** TASK TO CARRY OUT **
Reproduce the lines from the one containing "Screen dimensions: 1024x768" down to the one containing "click(171, 755)", substituting "task bar" for "taskbar" and leaving everything else unchanged.

** SUPPLIED RECORDS **
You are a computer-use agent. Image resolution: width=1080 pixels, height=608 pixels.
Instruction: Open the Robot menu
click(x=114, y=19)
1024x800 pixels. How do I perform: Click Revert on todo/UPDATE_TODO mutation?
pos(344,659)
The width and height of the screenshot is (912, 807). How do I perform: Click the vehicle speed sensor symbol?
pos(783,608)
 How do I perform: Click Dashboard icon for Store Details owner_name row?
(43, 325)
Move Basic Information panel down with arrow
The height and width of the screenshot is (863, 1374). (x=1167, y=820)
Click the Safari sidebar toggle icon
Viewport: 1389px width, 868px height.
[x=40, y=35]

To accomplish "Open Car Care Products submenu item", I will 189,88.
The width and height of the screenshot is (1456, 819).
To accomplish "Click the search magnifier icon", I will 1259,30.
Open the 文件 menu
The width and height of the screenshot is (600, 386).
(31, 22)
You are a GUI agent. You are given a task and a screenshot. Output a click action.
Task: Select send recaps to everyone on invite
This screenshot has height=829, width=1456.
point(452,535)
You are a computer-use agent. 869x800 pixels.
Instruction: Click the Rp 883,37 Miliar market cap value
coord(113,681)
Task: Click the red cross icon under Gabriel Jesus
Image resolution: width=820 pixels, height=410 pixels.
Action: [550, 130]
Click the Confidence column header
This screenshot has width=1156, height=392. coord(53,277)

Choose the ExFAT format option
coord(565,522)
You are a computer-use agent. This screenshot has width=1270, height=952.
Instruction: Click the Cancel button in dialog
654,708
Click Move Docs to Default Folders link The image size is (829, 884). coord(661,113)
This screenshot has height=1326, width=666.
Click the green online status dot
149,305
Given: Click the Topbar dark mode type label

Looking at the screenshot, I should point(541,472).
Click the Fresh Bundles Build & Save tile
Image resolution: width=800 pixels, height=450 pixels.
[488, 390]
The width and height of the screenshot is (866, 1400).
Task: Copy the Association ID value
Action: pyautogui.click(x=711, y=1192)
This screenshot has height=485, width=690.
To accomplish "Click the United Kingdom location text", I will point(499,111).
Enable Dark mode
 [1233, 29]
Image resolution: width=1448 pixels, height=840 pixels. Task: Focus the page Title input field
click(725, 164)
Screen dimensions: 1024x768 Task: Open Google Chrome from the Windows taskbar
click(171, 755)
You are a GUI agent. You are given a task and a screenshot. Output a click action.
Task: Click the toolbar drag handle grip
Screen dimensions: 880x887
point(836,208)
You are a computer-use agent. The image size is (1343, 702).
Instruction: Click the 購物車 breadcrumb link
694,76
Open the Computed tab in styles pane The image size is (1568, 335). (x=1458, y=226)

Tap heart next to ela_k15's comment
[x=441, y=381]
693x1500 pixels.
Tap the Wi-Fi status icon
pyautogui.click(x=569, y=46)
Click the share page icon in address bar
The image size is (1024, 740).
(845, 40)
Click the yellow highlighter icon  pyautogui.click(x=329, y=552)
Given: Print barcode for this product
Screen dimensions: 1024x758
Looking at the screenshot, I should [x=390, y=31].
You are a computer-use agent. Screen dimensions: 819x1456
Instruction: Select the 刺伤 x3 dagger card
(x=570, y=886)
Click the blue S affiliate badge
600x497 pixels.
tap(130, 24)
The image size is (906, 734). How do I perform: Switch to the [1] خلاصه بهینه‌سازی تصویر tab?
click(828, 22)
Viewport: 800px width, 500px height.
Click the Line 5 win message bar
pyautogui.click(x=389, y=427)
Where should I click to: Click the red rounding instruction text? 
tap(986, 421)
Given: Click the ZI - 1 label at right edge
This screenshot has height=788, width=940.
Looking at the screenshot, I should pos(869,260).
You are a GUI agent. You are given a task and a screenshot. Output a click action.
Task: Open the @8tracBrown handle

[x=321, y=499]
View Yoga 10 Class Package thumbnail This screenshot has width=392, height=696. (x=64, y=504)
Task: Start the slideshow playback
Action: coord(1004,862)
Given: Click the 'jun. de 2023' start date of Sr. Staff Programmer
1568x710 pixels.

** OUTPUT FOR THIS EXERCISE **
Screen dimensions: 1024x768 Task: Open Google Chrome from the Windows task bar
click(171, 755)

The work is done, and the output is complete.